On 27th August, LDV will be 10 years old. In that time, we’ve brought you over 24,000 posts and published over 337,000 comments. Over the Summer holidays, we’ll take you on a nostalgic meander through a decade of Liberal Democrat history, seen through the eyes of our editors and contributors. We hope you enjoy our choices.
As the party gears up for a potential snap election called by a Prime Minister on honeymoon, we can look back at the last time we thought, with a bit more certainty, that we were in this boat. I kid you not, one candidate actually cancelled a holiday to China because he didn’t want to be away for any of the campaign.
Of course, then, it never happened. Here is Stephen Tall’s analysis of the situation:
100 days in power, and the toughest decision yet faces the Prime Minister: does he seek a mandate, or does he delay calling an election?
A week ago, the decision looked a formality. Labour was riding high in the polls on the back of their ‘nobody mention the Blairs’ party conference, and a couple of polls suggesting double-digit leads over the Tories. Spool forward, and it’s all looking a lot less rosy, with a slew of polls indicating a narrowing of Labour’s lead.
If there’s one thing more stupid than taking too much notice of opinion polls, it’s taking no notice of them. You can bet the last penny in your Northern Rock account that Mr Brown and his advisors will be poring over every single psephological detail.
If – and it remains a big if – Mr Brown decides it’s too risky, and rules out a November election, he leaves a wide open door for the Lib Dems and the Tories: the carefully cultured image of a strong Prime Minister in complete control of events will be impossible to maintain after weeks of dithering culminating in a conclusion that he’s not popular enough to win, even with the following wind of a 100-day honeymoon.
It’s not only his prestige with the public and the media which will take a knocking – so too will his credibility among the party faithful, who have so far shown themselves to be devotedly in thrall to Mr Brown. He’ll have marched them up to the top of the hill, only for them to discover he forgot to mention there’s another peak beyond. Pretty demoralising stuff. The Labour party has trusted their leader to know exactly what he’s doing. That Mr Brown’s now boxed himself into a corner suggests he’s not the political genius too many people have assumed on the basis of not much evidence.

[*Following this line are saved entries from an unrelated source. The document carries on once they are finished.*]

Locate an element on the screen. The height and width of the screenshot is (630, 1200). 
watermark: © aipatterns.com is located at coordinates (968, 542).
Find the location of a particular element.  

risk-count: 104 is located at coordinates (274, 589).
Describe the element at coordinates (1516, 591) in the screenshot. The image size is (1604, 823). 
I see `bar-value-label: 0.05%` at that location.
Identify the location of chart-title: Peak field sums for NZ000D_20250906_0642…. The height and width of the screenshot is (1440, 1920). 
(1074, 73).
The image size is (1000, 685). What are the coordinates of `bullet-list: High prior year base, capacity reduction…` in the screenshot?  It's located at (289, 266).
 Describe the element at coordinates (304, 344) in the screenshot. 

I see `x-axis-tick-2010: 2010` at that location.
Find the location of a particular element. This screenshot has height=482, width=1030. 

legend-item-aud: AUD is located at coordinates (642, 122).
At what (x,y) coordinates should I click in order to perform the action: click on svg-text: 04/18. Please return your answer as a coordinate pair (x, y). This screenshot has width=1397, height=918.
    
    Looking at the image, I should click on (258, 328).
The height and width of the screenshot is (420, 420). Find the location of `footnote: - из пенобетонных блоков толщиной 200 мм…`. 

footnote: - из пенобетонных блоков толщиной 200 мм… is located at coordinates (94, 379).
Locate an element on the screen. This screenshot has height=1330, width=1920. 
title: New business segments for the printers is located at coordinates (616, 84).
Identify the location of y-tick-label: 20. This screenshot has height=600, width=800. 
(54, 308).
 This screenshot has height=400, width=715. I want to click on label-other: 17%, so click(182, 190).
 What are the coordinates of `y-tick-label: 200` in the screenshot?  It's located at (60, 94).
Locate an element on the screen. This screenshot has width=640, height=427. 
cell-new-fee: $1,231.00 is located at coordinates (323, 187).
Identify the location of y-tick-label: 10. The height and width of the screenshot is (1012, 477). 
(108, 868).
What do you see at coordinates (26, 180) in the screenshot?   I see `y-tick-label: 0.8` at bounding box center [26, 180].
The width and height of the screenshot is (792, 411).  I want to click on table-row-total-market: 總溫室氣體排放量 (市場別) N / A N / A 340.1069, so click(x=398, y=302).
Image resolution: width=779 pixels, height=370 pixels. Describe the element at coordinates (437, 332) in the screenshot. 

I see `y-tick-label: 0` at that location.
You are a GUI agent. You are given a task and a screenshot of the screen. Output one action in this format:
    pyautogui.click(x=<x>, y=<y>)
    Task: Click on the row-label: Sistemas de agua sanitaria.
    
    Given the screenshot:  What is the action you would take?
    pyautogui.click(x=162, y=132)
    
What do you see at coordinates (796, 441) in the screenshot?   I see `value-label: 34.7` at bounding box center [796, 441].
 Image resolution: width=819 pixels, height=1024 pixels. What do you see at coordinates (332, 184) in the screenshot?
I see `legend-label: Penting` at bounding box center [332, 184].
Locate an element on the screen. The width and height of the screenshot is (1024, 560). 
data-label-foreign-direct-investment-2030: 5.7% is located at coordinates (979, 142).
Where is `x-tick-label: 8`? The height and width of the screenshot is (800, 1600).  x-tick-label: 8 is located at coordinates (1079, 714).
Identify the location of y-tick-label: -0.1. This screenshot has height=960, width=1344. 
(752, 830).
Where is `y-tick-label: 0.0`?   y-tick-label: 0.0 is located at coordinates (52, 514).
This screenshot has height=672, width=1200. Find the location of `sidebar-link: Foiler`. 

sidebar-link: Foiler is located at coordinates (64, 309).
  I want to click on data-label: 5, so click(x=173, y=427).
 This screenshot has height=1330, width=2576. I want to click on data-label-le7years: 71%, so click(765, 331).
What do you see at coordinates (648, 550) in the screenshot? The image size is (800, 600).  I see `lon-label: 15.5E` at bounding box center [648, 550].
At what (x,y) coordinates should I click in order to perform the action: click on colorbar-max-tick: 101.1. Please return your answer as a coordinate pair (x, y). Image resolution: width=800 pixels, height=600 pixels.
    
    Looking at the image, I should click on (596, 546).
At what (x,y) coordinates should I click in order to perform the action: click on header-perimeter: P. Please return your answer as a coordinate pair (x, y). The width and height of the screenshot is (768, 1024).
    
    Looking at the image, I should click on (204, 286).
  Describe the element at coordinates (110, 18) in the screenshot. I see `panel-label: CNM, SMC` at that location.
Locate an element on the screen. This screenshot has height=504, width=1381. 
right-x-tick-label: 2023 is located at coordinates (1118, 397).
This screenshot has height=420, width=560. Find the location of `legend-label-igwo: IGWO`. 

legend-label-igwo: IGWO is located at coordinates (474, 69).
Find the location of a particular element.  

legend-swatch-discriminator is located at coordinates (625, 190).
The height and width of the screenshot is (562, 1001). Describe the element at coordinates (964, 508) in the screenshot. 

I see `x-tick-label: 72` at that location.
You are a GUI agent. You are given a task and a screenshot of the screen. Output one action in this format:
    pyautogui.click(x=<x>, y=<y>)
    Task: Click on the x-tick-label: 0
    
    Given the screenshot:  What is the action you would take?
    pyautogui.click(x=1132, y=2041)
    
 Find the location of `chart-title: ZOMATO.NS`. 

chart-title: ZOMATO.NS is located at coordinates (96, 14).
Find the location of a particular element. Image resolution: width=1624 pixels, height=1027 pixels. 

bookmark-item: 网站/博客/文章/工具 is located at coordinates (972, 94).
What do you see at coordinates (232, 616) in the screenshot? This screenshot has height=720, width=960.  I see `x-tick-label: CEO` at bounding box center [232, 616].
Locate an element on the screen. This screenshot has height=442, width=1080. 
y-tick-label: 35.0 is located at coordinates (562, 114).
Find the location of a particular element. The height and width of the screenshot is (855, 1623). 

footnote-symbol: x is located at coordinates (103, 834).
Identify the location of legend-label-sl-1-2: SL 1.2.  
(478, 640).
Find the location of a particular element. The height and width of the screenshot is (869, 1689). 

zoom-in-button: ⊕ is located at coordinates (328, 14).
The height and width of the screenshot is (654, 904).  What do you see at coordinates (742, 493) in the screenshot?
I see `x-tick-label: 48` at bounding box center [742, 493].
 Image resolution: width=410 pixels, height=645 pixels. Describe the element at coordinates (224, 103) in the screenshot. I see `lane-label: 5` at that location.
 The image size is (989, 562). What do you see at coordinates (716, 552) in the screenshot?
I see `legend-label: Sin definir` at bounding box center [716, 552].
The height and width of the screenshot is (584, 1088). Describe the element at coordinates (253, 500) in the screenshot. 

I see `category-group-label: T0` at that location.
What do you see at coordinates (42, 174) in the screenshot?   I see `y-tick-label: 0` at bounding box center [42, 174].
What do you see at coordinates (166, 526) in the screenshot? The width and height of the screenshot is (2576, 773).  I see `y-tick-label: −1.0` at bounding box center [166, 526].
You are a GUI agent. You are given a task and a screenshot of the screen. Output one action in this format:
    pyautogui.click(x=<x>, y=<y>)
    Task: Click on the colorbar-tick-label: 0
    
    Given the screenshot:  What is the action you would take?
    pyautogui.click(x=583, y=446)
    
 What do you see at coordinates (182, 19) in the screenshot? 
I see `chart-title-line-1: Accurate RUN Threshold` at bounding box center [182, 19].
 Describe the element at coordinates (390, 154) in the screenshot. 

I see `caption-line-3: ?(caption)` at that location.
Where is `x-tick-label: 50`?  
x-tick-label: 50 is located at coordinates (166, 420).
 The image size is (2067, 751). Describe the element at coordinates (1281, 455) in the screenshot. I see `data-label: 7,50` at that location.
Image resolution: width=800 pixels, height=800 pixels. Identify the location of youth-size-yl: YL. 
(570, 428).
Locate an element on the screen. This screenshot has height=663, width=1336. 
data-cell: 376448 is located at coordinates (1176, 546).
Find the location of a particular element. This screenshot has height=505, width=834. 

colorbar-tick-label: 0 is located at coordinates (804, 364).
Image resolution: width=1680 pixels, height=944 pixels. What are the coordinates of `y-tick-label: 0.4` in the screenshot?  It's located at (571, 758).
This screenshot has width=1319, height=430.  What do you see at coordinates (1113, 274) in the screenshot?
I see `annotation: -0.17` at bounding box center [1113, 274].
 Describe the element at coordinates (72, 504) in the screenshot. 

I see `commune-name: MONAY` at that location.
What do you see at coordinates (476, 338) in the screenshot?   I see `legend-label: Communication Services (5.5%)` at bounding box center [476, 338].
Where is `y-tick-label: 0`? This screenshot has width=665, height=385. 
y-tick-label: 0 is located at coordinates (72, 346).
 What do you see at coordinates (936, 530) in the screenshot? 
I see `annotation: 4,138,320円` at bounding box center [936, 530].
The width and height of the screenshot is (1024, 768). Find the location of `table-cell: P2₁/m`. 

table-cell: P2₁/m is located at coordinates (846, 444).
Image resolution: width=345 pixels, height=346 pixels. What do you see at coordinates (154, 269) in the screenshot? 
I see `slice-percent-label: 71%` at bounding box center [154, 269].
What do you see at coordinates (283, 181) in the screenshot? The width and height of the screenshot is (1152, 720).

Of course, he may well still call an election for November. Until now, I’ve thought Labour would be sure-fire winners of such a snap poll. Not any more. Mr Brown is obsessed, it seems, with trying to understand the British psyche – in which case he should appreciate the very real possibility that the public could react in a ‘bloody sod yer then’ way to any cynical attempt to bounce them into casting their votes before they’re good and ready.
If there’s one lesson of the last three weeks’ opinion polls it is that the public has still to make up its mind about any of the parties, and wants to see all their leaders properly tested in the coming months. Force-feeding voters a diet of under-cooked policies in a rushed general election will just give everyone indigestion.
But what of now? I expect Lynton Crosby is champing at the bit to persuade Theresa May to go to the country. She has the chance to kill her opposition. I hear that senior Labour people at Westminster are pretty gloomy with some even thinking that they would be lucky to win 100 seats. The Tories are ahead in the polls and we’re in that Brexit phony war situation. The economy is likely to take a major knock. Things are going to get bad. If you were Theresa May, would you not want to secure yourself another five years before things get terrible?